Malvertising hit MSN Thursday on the ad network AdSpirit.de -- thanks to the same cybercriminals that attacked Yahoo's network of portals and Web sites earlier this month, according to one report.
Security researchers at Malwarebytes Labs said the incident occurred as people browsed MSN's news, lifestyle or other portals. They were served a malicious advertisement that silently loaded the Angler exploit kit and attempted to infect their computers.
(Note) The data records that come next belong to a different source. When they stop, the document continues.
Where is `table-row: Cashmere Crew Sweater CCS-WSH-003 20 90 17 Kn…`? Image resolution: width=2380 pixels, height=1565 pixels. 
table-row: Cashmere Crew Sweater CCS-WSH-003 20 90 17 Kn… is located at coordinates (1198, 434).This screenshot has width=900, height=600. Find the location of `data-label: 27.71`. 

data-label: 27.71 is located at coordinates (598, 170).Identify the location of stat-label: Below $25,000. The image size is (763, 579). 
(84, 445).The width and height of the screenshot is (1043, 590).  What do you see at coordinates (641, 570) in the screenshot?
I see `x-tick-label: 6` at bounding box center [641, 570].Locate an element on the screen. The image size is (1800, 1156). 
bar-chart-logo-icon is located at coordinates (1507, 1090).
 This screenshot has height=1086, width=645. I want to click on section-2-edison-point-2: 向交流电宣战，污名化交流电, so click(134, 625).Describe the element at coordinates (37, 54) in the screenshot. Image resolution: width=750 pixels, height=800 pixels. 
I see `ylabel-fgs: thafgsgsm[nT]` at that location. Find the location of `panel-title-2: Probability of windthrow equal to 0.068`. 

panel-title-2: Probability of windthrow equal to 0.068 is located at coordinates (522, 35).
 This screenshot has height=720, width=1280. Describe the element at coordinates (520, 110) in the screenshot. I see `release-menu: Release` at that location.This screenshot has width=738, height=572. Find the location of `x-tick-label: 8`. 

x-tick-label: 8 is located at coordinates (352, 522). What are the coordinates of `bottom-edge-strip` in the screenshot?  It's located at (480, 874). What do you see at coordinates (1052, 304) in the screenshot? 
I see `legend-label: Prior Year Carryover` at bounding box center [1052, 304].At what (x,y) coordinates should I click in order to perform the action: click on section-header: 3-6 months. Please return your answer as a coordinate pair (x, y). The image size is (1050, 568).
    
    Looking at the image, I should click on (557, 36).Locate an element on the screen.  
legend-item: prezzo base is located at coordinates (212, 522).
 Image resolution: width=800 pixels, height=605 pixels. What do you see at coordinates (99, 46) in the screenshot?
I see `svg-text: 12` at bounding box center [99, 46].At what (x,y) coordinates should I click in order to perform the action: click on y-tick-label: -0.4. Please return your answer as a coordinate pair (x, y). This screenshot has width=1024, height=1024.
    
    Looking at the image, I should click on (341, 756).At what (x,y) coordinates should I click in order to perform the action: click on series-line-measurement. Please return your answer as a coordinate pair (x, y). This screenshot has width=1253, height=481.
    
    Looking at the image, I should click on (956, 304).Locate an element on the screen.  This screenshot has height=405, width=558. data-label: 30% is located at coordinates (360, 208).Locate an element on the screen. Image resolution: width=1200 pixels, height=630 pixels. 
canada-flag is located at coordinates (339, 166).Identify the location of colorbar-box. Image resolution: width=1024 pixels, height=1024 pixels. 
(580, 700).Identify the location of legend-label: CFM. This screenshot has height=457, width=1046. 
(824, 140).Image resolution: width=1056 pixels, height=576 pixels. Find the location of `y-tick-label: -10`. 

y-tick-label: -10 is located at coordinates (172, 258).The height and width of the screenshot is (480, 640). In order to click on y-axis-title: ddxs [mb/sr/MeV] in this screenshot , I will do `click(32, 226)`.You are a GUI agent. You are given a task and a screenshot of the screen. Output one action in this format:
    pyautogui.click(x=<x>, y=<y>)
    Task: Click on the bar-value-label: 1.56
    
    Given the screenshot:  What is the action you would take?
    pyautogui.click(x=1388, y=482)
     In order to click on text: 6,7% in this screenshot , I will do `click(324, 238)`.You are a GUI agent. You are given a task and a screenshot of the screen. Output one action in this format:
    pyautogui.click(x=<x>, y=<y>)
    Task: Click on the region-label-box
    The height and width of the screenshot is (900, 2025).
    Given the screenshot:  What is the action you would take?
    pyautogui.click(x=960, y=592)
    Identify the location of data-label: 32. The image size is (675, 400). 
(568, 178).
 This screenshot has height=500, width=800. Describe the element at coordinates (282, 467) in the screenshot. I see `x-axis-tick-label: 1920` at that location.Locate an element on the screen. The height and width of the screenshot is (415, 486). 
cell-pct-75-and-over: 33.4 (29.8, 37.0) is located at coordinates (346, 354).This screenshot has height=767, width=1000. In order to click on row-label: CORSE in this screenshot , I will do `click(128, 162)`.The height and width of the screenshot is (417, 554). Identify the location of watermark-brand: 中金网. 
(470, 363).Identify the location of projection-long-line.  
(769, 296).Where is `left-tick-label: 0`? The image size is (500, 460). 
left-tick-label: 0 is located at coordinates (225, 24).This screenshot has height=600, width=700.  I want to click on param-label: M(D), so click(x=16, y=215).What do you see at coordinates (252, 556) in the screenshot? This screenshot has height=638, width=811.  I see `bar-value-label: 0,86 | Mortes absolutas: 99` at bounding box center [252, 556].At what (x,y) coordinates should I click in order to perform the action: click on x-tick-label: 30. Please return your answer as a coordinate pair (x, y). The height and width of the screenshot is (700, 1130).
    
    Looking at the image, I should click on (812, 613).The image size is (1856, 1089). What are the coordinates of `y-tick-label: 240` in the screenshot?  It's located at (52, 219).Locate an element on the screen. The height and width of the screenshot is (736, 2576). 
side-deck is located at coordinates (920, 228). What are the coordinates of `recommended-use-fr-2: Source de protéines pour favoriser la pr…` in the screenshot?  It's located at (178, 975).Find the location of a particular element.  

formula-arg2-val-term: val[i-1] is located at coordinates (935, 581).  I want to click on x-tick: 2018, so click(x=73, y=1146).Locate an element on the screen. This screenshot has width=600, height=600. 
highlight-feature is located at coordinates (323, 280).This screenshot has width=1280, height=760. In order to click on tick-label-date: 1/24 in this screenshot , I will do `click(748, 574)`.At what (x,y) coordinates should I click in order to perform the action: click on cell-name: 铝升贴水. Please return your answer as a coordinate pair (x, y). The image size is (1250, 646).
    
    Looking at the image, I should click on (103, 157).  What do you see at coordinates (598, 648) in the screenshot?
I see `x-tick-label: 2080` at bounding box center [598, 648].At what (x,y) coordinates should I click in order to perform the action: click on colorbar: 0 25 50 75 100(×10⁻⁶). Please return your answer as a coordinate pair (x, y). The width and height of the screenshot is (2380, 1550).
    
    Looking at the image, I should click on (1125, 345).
"They are going after large sites with lots of traffic," said Jerome Segura, senior security researcher at Malwarebytes Labs. "We're seeing them use a couple of ad networks."
Malvertising does not require user interaction -- meaning that no click is required. The ad simply needs to display in the browser. Most cybercriminals take advantage of the vulnerabilities in the Flash player, but Segura expects to see similar attacks in HTML5 in time as the cybercriminals gain more understanding of the file format.
In MSN's case, the ad request came from AppNexus, which loaded the infected advertisement. In the case of Yahoo, the malvertising infiltrated files on the user's computer, holding them for ransom. The price typically began at $500, raising to $1,000 if the note was ignored. Typically the cybercriminals target Windows computers.
"They are trying to monetize consumer's machines through ransomware," Segura said. "They use actual encryption technology that's not possible to break. The only way to recover the file without paying the ransom is to have a backup of the file."
This time the cybercriminals leveraged Red Hat's cloud platform, rhcloud.com, redirecting the browser multiple times the Angler exploit kit in the previous attack they were using Microsoft's Azure.